### Brief
Could you print every record below exactly as written?
** Opening Data supplied block **
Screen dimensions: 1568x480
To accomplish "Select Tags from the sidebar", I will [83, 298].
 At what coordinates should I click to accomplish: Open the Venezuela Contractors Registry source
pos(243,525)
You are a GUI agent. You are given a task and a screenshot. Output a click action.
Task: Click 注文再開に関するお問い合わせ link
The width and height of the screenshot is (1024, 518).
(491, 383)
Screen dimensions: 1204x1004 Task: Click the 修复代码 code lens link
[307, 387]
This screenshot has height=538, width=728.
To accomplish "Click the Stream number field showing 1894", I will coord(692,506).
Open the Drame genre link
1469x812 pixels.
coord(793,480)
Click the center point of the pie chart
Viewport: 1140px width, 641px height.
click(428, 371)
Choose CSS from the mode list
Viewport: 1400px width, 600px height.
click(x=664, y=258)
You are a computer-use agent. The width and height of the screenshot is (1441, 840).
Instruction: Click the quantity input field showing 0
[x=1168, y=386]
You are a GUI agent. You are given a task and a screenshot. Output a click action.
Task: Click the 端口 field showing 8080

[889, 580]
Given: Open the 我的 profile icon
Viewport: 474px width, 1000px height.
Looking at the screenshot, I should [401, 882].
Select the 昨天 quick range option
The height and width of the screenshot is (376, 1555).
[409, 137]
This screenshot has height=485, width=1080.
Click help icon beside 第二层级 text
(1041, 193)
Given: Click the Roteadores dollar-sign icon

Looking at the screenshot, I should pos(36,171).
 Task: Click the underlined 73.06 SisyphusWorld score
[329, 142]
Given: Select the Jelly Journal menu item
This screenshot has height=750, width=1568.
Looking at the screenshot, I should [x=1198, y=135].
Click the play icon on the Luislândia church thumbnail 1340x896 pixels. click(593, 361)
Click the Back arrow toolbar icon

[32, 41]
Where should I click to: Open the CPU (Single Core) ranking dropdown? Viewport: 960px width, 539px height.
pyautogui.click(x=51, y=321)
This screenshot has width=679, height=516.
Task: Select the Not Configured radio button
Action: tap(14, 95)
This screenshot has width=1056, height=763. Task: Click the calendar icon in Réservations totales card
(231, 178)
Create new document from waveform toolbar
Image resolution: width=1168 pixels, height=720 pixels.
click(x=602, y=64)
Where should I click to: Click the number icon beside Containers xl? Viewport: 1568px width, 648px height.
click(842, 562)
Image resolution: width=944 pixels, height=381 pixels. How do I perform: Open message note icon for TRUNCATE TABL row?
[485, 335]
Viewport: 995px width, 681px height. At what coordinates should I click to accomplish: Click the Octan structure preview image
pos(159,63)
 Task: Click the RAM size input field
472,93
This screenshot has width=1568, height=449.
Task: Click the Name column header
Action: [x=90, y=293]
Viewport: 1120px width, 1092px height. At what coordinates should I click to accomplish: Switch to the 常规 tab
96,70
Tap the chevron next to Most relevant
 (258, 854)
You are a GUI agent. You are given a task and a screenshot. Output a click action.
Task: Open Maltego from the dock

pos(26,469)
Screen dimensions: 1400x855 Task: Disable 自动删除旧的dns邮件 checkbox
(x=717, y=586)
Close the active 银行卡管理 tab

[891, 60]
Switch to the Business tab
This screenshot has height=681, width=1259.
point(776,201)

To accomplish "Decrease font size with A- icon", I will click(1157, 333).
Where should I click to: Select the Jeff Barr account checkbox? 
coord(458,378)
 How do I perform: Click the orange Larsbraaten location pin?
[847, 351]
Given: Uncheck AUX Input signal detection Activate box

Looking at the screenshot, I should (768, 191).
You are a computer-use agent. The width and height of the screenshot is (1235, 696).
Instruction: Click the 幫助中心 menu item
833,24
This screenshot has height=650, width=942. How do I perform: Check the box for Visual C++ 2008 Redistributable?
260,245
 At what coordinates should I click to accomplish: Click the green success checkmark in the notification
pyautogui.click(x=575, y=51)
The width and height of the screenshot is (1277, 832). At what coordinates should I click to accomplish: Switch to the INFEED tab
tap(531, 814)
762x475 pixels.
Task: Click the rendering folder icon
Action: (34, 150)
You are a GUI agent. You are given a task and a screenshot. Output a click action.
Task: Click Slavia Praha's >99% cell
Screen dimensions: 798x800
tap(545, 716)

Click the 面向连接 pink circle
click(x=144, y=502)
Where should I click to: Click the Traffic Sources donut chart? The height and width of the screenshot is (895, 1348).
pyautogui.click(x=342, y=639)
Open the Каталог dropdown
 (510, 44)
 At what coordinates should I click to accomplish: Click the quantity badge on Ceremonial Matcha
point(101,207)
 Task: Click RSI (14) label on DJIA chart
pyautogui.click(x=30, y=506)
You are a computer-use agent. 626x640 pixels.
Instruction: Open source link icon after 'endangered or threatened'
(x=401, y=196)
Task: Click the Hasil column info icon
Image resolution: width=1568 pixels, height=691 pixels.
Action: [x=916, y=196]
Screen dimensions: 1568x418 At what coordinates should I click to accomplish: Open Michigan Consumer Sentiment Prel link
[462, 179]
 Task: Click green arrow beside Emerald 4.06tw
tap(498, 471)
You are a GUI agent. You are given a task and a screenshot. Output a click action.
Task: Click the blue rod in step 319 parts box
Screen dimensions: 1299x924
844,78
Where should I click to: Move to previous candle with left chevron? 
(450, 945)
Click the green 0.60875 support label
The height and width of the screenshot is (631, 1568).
** Closing Data supplied block **
### Your solution
Screen dimensions: 1568x480
To accomplish "Select Tags from the sidebar", I will [83, 298].
 At what coordinates should I click to accomplish: Open the Venezuela Contractors Registry source
pos(243,525)
You are a GUI agent. You are given a task and a screenshot. Output a click action.
Task: Click 注文再開に関するお問い合わせ link
The width and height of the screenshot is (1024, 518).
(491, 383)
Screen dimensions: 1204x1004 Task: Click the 修复代码 code lens link
[307, 387]
This screenshot has height=538, width=728.
To accomplish "Click the Stream number field showing 1894", I will coord(692,506).
Open the Drame genre link
1469x812 pixels.
coord(793,480)
Click the center point of the pie chart
Viewport: 1140px width, 641px height.
click(428, 371)
Choose CSS from the mode list
Viewport: 1400px width, 600px height.
click(x=664, y=258)
You are a computer-use agent. The width and height of the screenshot is (1441, 840).
Instruction: Click the quantity input field showing 0
[x=1168, y=386]
You are a GUI agent. You are given a task and a screenshot. Output a click action.
Task: Click the 端口 field showing 8080

[889, 580]
Given: Open the 我的 profile icon
Viewport: 474px width, 1000px height.
Looking at the screenshot, I should [401, 882].
Select the 昨天 quick range option
The height and width of the screenshot is (376, 1555).
[409, 137]
This screenshot has height=485, width=1080.
Click help icon beside 第二层级 text
(1041, 193)
Given: Click the Roteadores dollar-sign icon

Looking at the screenshot, I should pos(36,171).
 Task: Click the underlined 73.06 SisyphusWorld score
[329, 142]
Given: Select the Jelly Journal menu item
This screenshot has height=750, width=1568.
Looking at the screenshot, I should [x=1198, y=135].
Click the play icon on the Luislândia church thumbnail 1340x896 pixels. click(593, 361)
Click the Back arrow toolbar icon

[32, 41]
Where should I click to: Open the CPU (Single Core) ranking dropdown? Viewport: 960px width, 539px height.
pyautogui.click(x=51, y=321)
This screenshot has width=679, height=516.
Task: Select the Not Configured radio button
Action: tap(14, 95)
This screenshot has width=1056, height=763. Task: Click the calendar icon in Réservations totales card
(231, 178)
Create new document from waveform toolbar
Image resolution: width=1168 pixels, height=720 pixels.
click(x=602, y=64)
Where should I click to: Click the number icon beside Containers xl? Viewport: 1568px width, 648px height.
click(842, 562)
Image resolution: width=944 pixels, height=381 pixels. How do I perform: Open message note icon for TRUNCATE TABL row?
[485, 335]
Viewport: 995px width, 681px height. At what coordinates should I click to accomplish: Click the Octan structure preview image
pos(159,63)
 Task: Click the RAM size input field
472,93
This screenshot has width=1568, height=449.
Task: Click the Name column header
Action: [x=90, y=293]
Viewport: 1120px width, 1092px height. At what coordinates should I click to accomplish: Switch to the 常规 tab
96,70
Tap the chevron next to Most relevant
 (258, 854)
You are a GUI agent. You are given a task and a screenshot. Output a click action.
Task: Open Maltego from the dock

pos(26,469)
Screen dimensions: 1400x855 Task: Disable 自动删除旧的dns邮件 checkbox
(x=717, y=586)
Close the active 银行卡管理 tab

[891, 60]
Switch to the Business tab
This screenshot has height=681, width=1259.
point(776,201)

To accomplish "Decrease font size with A- icon", I will click(1157, 333).
Where should I click to: Select the Jeff Barr account checkbox? 
coord(458,378)
 How do I perform: Click the orange Larsbraaten location pin?
[847, 351]
Given: Uncheck AUX Input signal detection Activate box

Looking at the screenshot, I should (768, 191).
You are a computer-use agent. The width and height of the screenshot is (1235, 696).
Instruction: Click the 幫助中心 menu item
833,24
This screenshot has height=650, width=942. How do I perform: Check the box for Visual C++ 2008 Redistributable?
260,245
 At what coordinates should I click to accomplish: Click the green success checkmark in the notification
pyautogui.click(x=575, y=51)
The width and height of the screenshot is (1277, 832). At what coordinates should I click to accomplish: Switch to the INFEED tab
tap(531, 814)
762x475 pixels.
Task: Click the rendering folder icon
Action: (34, 150)
You are a GUI agent. You are given a task and a screenshot. Output a click action.
Task: Click Slavia Praha's >99% cell
Screen dimensions: 798x800
tap(545, 716)

Click the 面向连接 pink circle
click(x=144, y=502)
Where should I click to: Click the Traffic Sources donut chart? The height and width of the screenshot is (895, 1348).
pyautogui.click(x=342, y=639)
Open the Каталог dropdown
 (510, 44)
 At what coordinates should I click to accomplish: Click the quantity badge on Ceremonial Matcha
point(101,207)
 Task: Click RSI (14) label on DJIA chart
pyautogui.click(x=30, y=506)
You are a computer-use agent. 626x640 pixels.
Instruction: Open source link icon after 'endangered or threatened'
(x=401, y=196)
Task: Click the Hasil column info icon
Image resolution: width=1568 pixels, height=691 pixels.
Action: [x=916, y=196]
Screen dimensions: 1568x418 At what coordinates should I click to accomplish: Open Michigan Consumer Sentiment Prel link
[462, 179]
 Task: Click green arrow beside Emerald 4.06tw
tap(498, 471)
You are a GUI agent. You are given a task and a screenshot. Output a click action.
Task: Click the blue rod in step 319 parts box
Screen dimensions: 1299x924
844,78
Where should I click to: Move to previous candle with left chevron? 
(450, 945)
Click the green 0.60875 support label
The height and width of the screenshot is (631, 1568).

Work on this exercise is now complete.